Neural process regression
December 3, 2019 — November 28, 2023
Gaussian process regression, but with neural nets approximating the kernel function (?) and some other tricky bits, I think. This has been pitched to me specifically as a meta-learning technique.
The trick is we learn some encoder and decoder networks such that they recover some interesting/useful random function distributions.
Jha et al. (2022):
The uncertainty-aware Neural Process Family (NPF) (Garnelo, Rosenbaum, et al. 2018; Garnelo, Schwarz, et al. 2018) aims to address the aforementioned limitations of the Bayesian paradigm by exploiting the function approximation capabilities of deep neural networks to learn a family of real-world data-generating processes, a.k.a., stochastic Gaussian processes (GPs) (Rasmussen and Williams 2006). Neural processes (NPs) define uncertainties in predictions in terms of a conditional distribution over functions given the context (observations) \(C\) drawn from a distribution of functions. Here, each function \(f\) is parameterized using neural networks and can be thought of capturing an underlying data generating stochastic process.

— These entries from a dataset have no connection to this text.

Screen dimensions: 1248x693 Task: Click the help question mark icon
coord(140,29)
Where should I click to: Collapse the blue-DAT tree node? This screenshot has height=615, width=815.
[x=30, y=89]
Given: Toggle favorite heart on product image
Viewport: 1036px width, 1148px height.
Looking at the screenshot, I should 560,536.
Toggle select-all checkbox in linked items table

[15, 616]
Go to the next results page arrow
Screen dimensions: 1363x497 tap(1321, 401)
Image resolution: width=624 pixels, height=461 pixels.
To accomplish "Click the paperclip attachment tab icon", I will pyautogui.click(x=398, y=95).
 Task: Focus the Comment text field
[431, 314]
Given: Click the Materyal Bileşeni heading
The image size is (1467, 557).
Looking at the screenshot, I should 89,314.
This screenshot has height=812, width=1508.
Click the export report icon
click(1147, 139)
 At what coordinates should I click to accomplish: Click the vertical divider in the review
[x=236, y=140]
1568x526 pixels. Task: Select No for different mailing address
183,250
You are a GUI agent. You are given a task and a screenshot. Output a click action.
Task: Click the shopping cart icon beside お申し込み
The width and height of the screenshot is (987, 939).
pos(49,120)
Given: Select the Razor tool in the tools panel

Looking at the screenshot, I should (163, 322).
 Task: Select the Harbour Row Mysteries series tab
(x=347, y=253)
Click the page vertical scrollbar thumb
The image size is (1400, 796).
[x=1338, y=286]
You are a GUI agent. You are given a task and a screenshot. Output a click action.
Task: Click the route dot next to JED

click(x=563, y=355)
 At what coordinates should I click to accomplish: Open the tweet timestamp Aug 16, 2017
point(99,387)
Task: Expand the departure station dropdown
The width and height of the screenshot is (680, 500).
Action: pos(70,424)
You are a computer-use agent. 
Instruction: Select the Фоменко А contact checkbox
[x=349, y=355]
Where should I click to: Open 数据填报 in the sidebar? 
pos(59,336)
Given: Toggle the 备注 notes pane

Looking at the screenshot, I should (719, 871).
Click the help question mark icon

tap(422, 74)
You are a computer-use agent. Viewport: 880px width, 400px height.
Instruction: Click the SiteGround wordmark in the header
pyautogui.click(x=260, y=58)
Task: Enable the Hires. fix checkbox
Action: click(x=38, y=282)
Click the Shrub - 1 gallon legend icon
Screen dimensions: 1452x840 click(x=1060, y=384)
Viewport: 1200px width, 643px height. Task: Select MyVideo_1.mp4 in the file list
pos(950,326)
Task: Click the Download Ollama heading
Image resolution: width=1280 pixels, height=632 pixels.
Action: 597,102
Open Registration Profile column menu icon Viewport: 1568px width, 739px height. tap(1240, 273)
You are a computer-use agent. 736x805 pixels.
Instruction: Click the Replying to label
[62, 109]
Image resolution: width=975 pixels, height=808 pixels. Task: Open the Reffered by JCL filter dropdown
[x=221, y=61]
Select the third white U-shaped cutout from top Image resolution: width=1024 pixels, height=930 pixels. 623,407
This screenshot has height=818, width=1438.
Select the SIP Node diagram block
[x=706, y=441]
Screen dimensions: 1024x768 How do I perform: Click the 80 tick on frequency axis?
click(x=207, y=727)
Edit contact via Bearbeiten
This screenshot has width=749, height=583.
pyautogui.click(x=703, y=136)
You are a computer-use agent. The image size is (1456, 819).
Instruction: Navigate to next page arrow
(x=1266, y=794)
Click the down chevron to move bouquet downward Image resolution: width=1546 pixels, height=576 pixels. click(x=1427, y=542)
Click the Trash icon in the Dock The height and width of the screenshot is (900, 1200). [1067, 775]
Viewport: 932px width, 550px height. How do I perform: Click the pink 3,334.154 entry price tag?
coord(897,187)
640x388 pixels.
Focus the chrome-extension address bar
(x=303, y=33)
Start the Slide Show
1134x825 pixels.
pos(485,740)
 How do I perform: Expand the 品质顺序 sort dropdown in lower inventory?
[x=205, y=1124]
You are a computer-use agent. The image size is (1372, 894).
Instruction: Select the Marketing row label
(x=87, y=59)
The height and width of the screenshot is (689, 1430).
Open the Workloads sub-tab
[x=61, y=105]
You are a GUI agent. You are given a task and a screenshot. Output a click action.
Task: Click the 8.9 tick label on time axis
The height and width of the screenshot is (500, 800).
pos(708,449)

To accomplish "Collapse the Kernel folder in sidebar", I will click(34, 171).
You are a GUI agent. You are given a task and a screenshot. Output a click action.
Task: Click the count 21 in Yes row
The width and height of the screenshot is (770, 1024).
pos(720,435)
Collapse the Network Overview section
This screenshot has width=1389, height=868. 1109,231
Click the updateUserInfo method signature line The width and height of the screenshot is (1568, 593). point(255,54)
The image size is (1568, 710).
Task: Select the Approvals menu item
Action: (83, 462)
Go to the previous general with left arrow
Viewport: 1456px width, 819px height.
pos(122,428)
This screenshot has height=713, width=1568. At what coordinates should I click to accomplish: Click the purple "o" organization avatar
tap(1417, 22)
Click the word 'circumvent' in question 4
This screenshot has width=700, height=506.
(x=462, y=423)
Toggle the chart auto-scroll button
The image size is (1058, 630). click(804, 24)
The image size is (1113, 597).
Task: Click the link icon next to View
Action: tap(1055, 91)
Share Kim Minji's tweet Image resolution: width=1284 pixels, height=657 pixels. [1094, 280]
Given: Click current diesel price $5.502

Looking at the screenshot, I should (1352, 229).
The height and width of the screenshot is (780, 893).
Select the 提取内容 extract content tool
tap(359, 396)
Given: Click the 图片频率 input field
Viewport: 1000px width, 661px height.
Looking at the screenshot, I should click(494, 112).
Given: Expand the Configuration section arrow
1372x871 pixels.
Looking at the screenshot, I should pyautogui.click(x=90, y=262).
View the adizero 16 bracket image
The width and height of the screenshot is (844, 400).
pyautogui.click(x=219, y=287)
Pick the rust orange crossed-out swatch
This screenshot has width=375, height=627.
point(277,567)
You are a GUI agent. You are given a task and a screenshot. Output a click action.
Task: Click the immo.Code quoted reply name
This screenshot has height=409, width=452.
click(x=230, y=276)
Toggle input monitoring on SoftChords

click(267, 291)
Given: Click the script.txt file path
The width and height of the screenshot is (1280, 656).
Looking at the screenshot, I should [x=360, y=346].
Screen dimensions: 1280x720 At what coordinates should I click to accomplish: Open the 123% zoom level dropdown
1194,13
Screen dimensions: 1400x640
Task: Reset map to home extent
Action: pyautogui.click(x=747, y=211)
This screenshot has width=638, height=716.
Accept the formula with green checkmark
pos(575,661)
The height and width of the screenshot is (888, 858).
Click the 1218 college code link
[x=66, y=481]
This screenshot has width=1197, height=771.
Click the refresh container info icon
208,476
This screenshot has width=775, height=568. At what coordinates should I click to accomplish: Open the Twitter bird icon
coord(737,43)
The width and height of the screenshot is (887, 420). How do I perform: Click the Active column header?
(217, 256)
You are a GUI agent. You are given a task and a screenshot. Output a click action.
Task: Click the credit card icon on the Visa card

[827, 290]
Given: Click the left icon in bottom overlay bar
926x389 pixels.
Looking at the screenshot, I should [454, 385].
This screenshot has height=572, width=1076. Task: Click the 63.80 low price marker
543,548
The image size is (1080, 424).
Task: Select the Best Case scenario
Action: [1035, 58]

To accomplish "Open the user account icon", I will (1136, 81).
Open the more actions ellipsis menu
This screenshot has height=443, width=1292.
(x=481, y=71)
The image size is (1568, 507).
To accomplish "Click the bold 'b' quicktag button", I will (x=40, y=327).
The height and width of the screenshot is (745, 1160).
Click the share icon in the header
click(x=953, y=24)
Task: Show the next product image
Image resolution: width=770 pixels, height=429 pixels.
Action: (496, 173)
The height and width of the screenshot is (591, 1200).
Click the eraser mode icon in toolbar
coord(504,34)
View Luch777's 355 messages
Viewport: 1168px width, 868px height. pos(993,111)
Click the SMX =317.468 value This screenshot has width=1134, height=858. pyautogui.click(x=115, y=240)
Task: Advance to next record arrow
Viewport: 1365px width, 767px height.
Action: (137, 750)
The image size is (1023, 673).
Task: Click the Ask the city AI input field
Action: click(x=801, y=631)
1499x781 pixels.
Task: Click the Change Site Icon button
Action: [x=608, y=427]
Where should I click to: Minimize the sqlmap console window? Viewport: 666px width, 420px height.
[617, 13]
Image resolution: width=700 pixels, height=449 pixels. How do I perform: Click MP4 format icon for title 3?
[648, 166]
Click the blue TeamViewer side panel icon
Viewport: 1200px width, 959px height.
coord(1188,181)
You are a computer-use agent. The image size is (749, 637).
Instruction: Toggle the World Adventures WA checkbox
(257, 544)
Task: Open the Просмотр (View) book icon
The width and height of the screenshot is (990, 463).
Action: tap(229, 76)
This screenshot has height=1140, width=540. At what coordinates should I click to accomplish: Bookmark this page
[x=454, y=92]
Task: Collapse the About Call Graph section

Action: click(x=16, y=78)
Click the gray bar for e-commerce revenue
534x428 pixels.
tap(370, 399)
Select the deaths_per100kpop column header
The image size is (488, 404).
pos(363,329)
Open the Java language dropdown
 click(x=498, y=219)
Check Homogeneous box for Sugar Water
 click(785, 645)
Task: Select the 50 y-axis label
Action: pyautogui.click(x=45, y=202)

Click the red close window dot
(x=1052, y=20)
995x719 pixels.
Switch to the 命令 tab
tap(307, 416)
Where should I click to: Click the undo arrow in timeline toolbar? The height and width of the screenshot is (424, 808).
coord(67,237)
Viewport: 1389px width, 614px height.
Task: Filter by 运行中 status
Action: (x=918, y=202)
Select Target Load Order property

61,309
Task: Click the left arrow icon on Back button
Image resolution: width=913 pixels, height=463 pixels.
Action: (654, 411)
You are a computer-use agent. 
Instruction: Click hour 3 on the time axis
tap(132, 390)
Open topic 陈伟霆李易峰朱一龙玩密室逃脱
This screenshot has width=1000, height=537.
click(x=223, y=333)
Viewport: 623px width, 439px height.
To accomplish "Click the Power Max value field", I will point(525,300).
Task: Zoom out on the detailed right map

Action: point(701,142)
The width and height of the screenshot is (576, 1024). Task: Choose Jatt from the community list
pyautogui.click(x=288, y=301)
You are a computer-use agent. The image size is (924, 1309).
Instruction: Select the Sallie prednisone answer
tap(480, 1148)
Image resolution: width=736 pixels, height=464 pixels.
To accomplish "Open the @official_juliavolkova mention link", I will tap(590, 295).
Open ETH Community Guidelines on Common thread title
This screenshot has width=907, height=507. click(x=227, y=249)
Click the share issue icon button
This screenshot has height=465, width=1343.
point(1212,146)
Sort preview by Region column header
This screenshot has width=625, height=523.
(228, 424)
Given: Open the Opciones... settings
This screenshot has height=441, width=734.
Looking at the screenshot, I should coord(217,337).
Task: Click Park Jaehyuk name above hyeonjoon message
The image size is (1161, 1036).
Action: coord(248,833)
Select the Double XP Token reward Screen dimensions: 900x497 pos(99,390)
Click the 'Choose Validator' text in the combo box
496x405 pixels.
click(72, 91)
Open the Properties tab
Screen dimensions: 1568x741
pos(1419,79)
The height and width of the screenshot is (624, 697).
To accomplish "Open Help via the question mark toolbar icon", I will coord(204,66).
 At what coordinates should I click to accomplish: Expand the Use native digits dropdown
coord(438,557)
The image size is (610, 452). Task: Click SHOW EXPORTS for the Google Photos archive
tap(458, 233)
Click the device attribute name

To model the variability of \(f\) based on the variability of the generated data, NPs concurrently train and test their learned parameters on multiple datasets. This endows them with the capability to meta learn their predictive distributions over functions. The meta-learning setup makes NPs fundamentally distinguished from other non-Bayesian uncertainty-aware learning frameworks like stochastic GPs. NPF members thus combine the best of meta learners, GPs and neural networks. Like GPs, NPs learn a distribution of functions, quickly adapt to new observations, and provide uncertainty measures given test time observations. Like neural networks, NPs learn function approximation from data directly besides being efficient at inference. To learn \(f\), NPs incorporate the encoder-decoder architecture that comprises a functional encoding of each observation point followed by the learning of a decoder function whose parameters are capable of unraveling the unobserved function realizations to approximate the outputs of \(f\)…. Despite their resemblance to NPs, the vanilla encoder-decoder networks traditionally based on CNNs, RNNs, and Transformers operate merely on pointwise inputs and clearly lack the incentive to meta learn representations for dynamically changing functions (imagine \(f\) changing over a continuum such as time) and their families. The NPF members not only improve upon these architectures to model functional input spaces and provide uncertainty-aware estimates but also offer natural benefits to a number of challenging real-world tasks. Our study brings into light the potential of NPF models for several such tasks including but not limited to the handling of missing data, handling off-the-grid data, allowing continual and active learning out-of-the-box, superior interpretation capabilities all the while leveraging a diverse range of task-specific inductive biases.
Cool connection — deep sets arise in Neural processes, since the conditionals are required to be equivariant with exchangeable inputs.
1 Functional process
Not sure if this is different again? (Louizos et al. 2019)
2 General stochastic process regression
A different way of relaxing the assumptions of GP regression is to assume non-Gaussian joints. See stochastic process regression.